→ Stated problem:
In the entries below, swap "sidebar" for "side panel" wherever it occurs and reproduce them with everything else unchanged.

→ Extracted material:
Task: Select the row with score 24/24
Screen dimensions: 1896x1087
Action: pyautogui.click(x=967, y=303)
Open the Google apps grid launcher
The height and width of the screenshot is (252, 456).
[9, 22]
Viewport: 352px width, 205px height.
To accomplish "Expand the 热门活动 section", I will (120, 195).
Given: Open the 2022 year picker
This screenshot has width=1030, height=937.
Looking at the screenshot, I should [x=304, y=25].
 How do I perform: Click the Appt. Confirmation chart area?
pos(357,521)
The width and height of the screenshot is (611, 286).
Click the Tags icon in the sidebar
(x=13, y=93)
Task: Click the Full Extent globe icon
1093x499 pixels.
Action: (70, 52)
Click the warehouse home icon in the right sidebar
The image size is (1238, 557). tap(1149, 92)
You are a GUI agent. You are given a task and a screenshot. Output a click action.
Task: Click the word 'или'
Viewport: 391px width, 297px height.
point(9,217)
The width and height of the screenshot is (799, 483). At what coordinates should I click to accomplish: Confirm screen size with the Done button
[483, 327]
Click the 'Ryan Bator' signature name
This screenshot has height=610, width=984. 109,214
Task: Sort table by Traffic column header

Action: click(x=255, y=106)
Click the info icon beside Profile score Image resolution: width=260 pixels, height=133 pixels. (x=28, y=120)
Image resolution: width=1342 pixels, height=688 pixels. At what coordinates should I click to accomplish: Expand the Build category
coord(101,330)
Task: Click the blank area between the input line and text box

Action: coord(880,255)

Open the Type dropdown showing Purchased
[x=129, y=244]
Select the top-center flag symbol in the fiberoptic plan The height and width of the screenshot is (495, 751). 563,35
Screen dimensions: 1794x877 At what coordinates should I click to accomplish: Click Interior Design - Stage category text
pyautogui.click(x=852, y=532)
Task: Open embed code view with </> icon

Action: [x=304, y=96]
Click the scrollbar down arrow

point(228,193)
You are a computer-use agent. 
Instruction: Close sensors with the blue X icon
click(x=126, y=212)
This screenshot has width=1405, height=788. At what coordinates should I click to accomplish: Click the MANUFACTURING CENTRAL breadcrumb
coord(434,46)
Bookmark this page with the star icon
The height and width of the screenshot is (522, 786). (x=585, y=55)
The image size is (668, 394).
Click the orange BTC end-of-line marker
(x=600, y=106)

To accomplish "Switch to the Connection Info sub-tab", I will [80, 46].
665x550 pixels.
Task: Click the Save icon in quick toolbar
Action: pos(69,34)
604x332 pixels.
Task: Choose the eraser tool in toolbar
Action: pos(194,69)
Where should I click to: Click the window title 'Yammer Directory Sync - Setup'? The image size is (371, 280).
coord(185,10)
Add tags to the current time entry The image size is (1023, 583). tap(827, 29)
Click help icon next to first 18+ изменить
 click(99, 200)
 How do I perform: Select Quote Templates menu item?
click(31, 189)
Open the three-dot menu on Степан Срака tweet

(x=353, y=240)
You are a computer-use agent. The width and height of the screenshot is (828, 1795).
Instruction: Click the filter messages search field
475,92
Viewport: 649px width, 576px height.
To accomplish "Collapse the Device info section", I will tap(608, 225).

→ Exercise result:
Task: Select the row with score 24/24
Screen dimensions: 1896x1087
Action: pyautogui.click(x=967, y=303)
Open the Google apps grid launcher
The height and width of the screenshot is (252, 456).
[9, 22]
Viewport: 352px width, 205px height.
To accomplish "Expand the 热门活动 section", I will (120, 195).
Given: Open the 2022 year picker
This screenshot has width=1030, height=937.
Looking at the screenshot, I should [x=304, y=25].
 How do I perform: Click the Appt. Confirmation chart area?
pos(357,521)
The width and height of the screenshot is (611, 286).
Click the Tags icon in the side panel
(x=13, y=93)
Task: Click the Full Extent globe icon
1093x499 pixels.
Action: (70, 52)
Click the warehouse home icon in the right side panel
The image size is (1238, 557). tap(1149, 92)
You are a GUI agent. You are given a task and a screenshot. Output a click action.
Task: Click the word 'или'
Viewport: 391px width, 297px height.
point(9,217)
The width and height of the screenshot is (799, 483). At what coordinates should I click to accomplish: Confirm screen size with the Done button
[483, 327]
Click the 'Ryan Bator' signature name
This screenshot has height=610, width=984. 109,214
Task: Sort table by Traffic column header

Action: click(x=255, y=106)
Click the info icon beside Profile score Image resolution: width=260 pixels, height=133 pixels. (x=28, y=120)
Image resolution: width=1342 pixels, height=688 pixels. At what coordinates should I click to accomplish: Expand the Build category
coord(101,330)
Task: Click the blank area between the input line and text box

Action: coord(880,255)

Open the Type dropdown showing Purchased
[x=129, y=244]
Select the top-center flag symbol in the fiberoptic plan The height and width of the screenshot is (495, 751). 563,35
Screen dimensions: 1794x877 At what coordinates should I click to accomplish: Click Interior Design - Stage category text
pyautogui.click(x=852, y=532)
Task: Open embed code view with </> icon

Action: [x=304, y=96]
Click the scrollbar down arrow

point(228,193)
You are a computer-use agent. 
Instruction: Close sensors with the blue X icon
click(x=126, y=212)
This screenshot has width=1405, height=788. At what coordinates should I click to accomplish: Click the MANUFACTURING CENTRAL breadcrumb
coord(434,46)
Bookmark this page with the star icon
The height and width of the screenshot is (522, 786). (x=585, y=55)
The image size is (668, 394).
Click the orange BTC end-of-line marker
(x=600, y=106)

To accomplish "Switch to the Connection Info sub-tab", I will [80, 46].
665x550 pixels.
Task: Click the Save icon in quick toolbar
Action: pos(69,34)
604x332 pixels.
Task: Choose the eraser tool in toolbar
Action: pos(194,69)
Where should I click to: Click the window title 'Yammer Directory Sync - Setup'? The image size is (371, 280).
coord(185,10)
Add tags to the current time entry The image size is (1023, 583). tap(827, 29)
Click help icon next to first 18+ изменить
 click(99, 200)
 How do I perform: Select Quote Templates menu item?
click(31, 189)
Open the three-dot menu on Степан Срака tweet

(x=353, y=240)
You are a computer-use agent. The width and height of the screenshot is (828, 1795).
Instruction: Click the filter messages search field
475,92
Viewport: 649px width, 576px height.
To accomplish "Collapse the Device info section", I will tap(608, 225).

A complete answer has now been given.